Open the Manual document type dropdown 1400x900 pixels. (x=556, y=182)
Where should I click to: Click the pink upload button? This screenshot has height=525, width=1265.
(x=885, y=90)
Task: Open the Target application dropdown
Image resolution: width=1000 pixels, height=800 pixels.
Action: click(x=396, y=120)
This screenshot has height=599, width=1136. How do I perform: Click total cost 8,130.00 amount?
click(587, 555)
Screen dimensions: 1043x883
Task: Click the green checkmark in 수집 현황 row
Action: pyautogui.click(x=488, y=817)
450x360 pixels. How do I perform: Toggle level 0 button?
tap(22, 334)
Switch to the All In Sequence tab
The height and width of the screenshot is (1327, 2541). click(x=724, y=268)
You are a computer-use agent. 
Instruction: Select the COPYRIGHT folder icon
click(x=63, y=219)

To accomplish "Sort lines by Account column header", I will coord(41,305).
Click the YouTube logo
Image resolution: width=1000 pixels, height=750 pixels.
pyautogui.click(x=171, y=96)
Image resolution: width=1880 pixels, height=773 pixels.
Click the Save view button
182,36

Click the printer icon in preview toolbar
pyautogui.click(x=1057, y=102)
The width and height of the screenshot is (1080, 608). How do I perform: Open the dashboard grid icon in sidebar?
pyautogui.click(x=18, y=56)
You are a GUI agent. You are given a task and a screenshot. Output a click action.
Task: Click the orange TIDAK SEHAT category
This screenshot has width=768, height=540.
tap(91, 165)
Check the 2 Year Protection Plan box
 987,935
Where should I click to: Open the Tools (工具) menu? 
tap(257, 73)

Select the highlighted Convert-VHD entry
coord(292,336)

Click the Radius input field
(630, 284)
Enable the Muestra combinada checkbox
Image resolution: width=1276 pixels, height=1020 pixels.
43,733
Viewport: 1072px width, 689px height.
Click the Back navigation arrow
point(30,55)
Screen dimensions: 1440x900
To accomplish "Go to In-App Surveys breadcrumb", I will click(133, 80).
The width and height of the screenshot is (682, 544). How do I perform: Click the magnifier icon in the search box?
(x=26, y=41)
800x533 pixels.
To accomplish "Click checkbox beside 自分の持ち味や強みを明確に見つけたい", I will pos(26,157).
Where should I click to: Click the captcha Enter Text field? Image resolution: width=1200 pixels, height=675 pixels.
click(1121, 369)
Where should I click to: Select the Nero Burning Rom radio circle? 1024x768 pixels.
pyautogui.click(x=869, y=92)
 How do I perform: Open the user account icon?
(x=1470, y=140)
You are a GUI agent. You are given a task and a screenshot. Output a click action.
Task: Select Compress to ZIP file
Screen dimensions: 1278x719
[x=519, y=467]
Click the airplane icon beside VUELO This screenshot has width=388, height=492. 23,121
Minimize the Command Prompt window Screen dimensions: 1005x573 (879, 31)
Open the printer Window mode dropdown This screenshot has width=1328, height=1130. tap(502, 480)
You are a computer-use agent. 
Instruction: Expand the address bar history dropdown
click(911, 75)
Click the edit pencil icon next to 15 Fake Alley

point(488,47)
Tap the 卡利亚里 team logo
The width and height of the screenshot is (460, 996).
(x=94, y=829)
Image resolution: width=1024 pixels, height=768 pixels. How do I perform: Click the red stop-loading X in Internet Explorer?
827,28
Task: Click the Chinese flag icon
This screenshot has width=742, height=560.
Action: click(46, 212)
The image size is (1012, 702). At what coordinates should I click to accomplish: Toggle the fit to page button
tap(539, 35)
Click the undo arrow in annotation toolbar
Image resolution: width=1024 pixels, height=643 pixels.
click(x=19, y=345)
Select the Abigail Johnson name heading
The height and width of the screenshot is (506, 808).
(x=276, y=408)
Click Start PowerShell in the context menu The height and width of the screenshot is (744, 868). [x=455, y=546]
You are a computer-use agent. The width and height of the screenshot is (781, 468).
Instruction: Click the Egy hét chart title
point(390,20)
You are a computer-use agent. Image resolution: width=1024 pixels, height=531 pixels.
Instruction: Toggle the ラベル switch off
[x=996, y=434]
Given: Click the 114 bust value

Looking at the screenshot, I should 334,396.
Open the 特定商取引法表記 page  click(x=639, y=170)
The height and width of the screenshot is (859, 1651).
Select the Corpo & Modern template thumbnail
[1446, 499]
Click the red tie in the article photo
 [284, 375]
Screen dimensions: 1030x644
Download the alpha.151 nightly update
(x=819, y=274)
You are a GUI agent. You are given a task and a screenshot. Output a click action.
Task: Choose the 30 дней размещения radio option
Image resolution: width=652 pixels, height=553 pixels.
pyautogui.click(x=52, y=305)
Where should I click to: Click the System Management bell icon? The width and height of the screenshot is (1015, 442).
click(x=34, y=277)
----
_The task_
Your reply should be one number: how many lines in the entries above contain the word "computer".

_Answer to this exercise_
4